*** Dataset records
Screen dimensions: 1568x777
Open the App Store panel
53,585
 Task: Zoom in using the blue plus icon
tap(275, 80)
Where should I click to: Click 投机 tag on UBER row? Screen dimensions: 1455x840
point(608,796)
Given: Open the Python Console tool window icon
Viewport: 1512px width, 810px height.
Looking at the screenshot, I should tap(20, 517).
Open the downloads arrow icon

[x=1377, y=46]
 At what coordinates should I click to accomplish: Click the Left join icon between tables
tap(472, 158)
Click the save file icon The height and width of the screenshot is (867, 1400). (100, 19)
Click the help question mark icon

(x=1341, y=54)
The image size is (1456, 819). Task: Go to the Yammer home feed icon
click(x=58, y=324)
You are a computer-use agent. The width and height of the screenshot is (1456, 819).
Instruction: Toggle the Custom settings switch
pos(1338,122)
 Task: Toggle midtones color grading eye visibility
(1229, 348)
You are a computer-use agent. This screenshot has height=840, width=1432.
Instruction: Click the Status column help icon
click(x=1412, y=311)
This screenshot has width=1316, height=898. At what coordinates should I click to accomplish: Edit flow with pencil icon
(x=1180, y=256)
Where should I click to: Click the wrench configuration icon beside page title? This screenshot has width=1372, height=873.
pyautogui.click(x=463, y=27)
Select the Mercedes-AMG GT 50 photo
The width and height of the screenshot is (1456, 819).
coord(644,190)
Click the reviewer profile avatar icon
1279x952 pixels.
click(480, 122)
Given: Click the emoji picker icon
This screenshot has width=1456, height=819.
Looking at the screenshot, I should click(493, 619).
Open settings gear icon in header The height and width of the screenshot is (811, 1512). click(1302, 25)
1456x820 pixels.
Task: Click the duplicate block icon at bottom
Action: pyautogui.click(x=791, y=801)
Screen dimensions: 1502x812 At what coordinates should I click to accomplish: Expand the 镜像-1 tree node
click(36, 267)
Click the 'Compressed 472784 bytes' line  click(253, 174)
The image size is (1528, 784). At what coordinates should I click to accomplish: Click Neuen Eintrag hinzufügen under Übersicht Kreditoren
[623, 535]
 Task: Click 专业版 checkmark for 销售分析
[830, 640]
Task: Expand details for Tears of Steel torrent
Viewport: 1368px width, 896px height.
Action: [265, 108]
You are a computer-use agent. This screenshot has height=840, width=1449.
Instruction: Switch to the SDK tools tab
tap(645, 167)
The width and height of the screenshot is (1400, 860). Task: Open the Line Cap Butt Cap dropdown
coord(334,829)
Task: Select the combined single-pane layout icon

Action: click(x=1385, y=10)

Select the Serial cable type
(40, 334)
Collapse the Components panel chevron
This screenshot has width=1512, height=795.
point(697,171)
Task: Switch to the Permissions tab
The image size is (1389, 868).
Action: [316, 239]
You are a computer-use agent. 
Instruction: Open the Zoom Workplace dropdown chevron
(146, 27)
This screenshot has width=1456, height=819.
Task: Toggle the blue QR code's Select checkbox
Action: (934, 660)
******
Search the records for the string "computer" and, wherever a line contains it, please copy that line.

You are a computer-use agent. The width and height of the screenshot is (1456, 819).
You are a computer-use agent. This screenshot has height=840, width=1432.
You are a computer-use agent. This screenshot has height=840, width=1449.
You are a computer-use agent. 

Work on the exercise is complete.